CHP has welcomed measures to make renting fairer and overdue improvements to 44 existing high-rise public housing buildings.
Council to Homeless Persons chief executive officer Deborah Di Natale said the package fell short on social housing commitments.
"The State Government appears to have missed a critical opportunity to tackle the most serious housing crisis in living memory," Ms Di Natale said.
"Behind the big headline numbers, there's crumbs for social housing.
"We need at least 60,000 new public and community homes to be built in Victoria over a decade. Unfortunately there's nothing like that in these announcements.
"The grim reality is without a major increase in social housing, which accounts for just 2.9 per cent of all dwellings across the state, we're not going to stop rising homelessness.
"The human and economic consequences of not addressing the crisis we face are immense.
"We have tens of thousands of people experiencing homelessness each night and on social housing waiting lists. The government needs to be up front with what this housing statement means for them.
"The government should outline exactly how many extra public and community dwellings will be built because of this announcement.
"Anything we can do to drag Victoria off the bottom of the national social housing rankings is incredibly welcome, so providing developers with incentives isn't necessarily a bad thing.
"But solely relying on the private sector to do the job of government in building social housing is not the answer.

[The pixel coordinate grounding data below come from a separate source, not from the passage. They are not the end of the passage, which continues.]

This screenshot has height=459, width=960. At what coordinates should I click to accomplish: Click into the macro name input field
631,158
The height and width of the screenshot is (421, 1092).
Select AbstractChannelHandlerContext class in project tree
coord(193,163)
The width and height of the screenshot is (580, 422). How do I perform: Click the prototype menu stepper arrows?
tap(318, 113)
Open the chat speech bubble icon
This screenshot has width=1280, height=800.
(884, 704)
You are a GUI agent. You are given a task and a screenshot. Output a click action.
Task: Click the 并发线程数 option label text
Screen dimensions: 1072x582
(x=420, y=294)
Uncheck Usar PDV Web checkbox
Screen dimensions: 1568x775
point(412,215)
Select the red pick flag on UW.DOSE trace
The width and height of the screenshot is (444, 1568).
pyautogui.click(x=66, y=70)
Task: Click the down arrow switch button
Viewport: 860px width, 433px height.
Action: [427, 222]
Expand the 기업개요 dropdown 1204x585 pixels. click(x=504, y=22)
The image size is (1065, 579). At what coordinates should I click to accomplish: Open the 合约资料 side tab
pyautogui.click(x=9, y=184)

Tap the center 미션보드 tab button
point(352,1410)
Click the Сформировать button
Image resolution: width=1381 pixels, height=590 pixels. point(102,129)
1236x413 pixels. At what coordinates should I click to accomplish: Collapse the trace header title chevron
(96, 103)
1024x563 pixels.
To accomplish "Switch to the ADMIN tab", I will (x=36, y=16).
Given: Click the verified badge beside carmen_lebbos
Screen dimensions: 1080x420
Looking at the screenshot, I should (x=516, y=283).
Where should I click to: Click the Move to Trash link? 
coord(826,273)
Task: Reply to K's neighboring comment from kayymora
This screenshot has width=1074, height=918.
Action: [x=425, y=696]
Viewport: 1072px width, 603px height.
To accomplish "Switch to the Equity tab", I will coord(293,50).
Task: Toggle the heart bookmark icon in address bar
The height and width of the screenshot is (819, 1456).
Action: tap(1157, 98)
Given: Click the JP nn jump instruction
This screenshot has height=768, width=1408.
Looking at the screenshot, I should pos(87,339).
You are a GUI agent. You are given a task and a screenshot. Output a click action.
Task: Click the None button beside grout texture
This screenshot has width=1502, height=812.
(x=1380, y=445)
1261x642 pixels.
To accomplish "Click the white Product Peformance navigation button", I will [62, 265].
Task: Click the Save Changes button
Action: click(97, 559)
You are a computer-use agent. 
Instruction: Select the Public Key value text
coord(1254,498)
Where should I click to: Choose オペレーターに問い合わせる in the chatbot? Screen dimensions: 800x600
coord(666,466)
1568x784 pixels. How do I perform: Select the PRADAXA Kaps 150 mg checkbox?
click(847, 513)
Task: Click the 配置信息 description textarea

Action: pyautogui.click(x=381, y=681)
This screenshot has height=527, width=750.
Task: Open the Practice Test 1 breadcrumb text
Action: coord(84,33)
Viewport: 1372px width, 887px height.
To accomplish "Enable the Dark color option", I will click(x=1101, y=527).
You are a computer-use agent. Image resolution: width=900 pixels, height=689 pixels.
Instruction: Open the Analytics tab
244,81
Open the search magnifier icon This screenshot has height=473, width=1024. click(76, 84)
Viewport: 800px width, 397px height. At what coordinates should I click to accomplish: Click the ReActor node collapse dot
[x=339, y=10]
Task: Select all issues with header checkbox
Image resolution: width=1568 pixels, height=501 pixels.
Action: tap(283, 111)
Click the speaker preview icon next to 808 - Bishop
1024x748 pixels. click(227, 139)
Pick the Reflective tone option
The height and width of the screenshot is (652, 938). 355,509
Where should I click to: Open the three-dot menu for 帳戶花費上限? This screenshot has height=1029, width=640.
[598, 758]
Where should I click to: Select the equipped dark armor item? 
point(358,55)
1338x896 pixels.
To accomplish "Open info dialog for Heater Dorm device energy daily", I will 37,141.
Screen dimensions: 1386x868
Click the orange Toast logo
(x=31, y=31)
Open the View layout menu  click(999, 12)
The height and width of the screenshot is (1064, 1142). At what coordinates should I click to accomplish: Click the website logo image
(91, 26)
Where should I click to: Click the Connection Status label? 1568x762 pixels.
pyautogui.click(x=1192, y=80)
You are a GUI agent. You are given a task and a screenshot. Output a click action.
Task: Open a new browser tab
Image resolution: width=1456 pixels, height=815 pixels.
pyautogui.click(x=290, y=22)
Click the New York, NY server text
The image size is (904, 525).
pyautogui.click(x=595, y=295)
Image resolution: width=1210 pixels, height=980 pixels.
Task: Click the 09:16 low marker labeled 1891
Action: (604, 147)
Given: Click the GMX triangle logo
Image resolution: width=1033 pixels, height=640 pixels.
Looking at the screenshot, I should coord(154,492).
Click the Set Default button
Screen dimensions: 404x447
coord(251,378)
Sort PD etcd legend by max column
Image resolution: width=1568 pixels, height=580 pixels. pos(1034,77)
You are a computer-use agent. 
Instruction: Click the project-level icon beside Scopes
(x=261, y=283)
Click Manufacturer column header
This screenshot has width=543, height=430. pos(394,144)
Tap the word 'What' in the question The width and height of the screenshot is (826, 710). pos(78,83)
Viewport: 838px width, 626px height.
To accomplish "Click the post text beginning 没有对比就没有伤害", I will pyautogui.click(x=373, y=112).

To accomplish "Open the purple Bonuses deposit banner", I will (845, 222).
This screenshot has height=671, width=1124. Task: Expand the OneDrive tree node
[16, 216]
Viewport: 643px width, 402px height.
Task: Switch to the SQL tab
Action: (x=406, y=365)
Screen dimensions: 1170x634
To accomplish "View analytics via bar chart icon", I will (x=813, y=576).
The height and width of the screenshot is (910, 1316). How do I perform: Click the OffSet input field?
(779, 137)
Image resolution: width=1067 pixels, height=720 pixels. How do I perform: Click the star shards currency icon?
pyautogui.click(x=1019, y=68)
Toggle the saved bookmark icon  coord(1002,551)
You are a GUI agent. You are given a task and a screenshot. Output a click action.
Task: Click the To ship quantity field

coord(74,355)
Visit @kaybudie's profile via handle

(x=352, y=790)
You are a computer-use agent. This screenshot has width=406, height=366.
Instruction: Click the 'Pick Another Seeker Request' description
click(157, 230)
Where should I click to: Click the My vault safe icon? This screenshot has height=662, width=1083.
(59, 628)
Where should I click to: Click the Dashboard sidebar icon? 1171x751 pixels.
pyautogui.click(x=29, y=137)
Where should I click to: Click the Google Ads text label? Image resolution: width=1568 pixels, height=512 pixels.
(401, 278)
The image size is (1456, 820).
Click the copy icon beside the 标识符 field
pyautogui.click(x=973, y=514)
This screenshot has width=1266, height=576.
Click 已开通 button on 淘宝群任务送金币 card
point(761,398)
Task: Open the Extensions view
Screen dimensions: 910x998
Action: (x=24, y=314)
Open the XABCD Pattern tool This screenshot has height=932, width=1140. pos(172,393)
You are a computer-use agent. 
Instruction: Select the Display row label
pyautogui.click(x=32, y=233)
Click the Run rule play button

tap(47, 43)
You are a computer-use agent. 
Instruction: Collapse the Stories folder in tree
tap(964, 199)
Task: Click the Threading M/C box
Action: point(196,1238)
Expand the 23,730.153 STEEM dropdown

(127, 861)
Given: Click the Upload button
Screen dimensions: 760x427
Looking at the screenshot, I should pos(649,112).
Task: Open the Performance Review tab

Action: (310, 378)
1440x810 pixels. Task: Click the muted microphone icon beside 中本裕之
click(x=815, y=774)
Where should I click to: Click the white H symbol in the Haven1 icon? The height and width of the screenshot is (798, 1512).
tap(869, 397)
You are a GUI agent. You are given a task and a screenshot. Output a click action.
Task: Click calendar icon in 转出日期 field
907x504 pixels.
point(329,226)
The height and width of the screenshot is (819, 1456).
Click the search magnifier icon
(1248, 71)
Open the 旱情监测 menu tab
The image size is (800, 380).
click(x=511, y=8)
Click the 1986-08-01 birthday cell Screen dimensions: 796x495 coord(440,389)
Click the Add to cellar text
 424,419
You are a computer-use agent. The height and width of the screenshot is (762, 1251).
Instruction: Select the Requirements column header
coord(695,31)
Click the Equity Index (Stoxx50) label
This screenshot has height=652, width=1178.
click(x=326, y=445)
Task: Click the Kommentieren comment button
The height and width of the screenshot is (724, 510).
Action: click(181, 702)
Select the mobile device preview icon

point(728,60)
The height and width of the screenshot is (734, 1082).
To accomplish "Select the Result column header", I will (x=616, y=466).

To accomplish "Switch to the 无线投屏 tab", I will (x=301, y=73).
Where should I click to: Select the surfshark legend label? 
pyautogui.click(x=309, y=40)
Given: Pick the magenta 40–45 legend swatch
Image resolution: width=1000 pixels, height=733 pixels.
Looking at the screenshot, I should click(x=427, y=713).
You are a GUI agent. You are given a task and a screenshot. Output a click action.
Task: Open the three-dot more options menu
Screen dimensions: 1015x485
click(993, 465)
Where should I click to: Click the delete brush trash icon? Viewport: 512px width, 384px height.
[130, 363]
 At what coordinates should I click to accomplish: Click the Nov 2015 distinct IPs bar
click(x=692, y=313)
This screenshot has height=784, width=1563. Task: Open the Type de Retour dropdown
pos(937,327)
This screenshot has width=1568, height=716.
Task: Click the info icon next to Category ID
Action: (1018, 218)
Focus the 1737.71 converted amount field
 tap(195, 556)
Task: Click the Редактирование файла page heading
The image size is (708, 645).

The current crisis shows exactly what market failure looks for our most vulnerable people.
"Our high-rise public housing has been neglected for decades so those refurbishments are welcome.
"Banning rental bidding, allowing transferable bonds and cracking down on landlords putting rents up for a year after a tenant has been evicted will make things fairer.
"A modest charge on short-stay accommodation is a sensible way to fund desperately needed public and community housing but the amount of revenue that will raise pales in comparison to what's needed.”